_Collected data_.
::::::

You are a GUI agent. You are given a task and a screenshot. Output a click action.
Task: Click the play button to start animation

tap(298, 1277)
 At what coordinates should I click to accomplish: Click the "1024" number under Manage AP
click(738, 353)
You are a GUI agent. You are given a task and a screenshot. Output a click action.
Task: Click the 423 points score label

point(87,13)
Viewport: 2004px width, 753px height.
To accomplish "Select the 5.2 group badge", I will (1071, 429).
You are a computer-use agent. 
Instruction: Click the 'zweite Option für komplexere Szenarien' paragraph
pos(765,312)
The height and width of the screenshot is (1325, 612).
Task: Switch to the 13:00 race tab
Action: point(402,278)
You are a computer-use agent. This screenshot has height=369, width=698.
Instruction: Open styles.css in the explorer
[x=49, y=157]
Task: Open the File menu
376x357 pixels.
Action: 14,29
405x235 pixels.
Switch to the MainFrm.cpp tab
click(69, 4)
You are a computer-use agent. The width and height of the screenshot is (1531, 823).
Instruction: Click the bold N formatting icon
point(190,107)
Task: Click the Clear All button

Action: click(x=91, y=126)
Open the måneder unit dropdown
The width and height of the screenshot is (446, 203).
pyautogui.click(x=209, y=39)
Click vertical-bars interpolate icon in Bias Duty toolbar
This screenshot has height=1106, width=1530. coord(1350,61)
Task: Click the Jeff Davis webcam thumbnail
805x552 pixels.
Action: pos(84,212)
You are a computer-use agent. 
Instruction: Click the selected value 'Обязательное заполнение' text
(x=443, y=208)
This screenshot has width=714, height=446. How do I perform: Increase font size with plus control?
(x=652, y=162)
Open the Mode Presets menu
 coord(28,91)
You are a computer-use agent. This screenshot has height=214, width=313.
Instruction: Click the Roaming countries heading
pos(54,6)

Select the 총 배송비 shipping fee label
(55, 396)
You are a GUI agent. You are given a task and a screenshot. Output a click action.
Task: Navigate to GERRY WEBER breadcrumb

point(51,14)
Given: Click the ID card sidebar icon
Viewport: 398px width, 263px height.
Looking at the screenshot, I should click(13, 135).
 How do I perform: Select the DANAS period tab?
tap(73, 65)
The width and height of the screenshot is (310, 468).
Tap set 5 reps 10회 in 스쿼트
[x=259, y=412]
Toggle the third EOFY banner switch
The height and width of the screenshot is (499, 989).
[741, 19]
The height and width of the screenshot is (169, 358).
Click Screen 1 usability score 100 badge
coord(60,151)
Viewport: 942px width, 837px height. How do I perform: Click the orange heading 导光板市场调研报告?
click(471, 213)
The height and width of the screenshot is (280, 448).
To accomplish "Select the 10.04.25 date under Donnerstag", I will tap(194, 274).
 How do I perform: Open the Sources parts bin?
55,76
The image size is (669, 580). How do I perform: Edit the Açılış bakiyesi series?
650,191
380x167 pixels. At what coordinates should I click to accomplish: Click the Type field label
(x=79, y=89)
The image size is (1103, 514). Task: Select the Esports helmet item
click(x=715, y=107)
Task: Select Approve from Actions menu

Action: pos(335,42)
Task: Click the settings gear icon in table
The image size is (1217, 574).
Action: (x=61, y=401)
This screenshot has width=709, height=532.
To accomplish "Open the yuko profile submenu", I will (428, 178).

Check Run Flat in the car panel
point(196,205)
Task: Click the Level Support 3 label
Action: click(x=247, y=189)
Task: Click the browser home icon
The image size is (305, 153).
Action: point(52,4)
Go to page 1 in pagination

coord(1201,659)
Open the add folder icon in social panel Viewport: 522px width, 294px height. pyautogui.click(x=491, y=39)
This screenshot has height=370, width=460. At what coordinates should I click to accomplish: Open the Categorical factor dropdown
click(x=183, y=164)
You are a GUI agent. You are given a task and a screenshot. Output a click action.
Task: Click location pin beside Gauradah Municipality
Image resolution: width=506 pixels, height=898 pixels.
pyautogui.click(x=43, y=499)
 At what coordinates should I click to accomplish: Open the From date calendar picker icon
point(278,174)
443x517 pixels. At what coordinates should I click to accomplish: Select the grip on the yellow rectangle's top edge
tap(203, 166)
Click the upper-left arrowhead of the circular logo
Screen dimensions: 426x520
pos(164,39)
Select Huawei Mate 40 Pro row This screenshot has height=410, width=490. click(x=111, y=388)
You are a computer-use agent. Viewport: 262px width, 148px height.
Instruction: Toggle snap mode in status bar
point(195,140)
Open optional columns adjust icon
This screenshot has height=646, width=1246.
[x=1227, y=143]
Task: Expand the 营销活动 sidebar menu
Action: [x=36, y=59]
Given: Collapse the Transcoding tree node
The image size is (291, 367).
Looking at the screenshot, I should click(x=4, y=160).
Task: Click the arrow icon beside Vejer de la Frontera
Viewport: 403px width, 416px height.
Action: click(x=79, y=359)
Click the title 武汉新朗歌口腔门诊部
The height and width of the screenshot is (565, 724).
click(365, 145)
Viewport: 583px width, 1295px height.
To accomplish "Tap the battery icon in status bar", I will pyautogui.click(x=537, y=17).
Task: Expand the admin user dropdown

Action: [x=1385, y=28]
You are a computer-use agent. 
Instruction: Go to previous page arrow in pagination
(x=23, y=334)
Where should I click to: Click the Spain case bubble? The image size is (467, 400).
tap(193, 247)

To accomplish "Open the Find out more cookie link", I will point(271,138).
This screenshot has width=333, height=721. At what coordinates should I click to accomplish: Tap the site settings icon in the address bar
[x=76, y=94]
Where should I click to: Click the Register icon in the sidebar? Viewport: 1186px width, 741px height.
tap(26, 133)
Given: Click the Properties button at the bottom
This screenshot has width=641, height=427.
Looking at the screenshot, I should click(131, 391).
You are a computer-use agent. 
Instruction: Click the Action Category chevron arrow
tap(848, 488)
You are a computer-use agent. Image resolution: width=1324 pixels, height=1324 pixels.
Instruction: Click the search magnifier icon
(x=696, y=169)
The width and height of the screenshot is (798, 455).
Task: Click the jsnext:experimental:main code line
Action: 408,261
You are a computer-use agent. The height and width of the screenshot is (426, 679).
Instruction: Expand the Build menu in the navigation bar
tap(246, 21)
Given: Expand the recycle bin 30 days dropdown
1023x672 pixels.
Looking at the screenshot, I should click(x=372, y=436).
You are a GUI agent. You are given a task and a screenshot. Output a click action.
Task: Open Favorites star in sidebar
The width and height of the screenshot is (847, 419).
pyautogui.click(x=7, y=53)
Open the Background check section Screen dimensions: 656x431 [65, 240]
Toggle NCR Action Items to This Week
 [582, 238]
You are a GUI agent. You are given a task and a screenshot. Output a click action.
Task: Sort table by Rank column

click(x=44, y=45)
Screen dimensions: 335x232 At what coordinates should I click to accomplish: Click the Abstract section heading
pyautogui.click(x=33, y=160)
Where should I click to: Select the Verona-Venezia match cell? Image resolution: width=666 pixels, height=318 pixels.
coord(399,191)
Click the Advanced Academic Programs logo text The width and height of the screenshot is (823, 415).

::::::

_Task description_.
Copy every line in the data above that has the string "beside" in it.

_Solution_.
Task: Click location pin beside Gauradah Municipality
Task: Click the arrow icon beside Vejer de la Frontera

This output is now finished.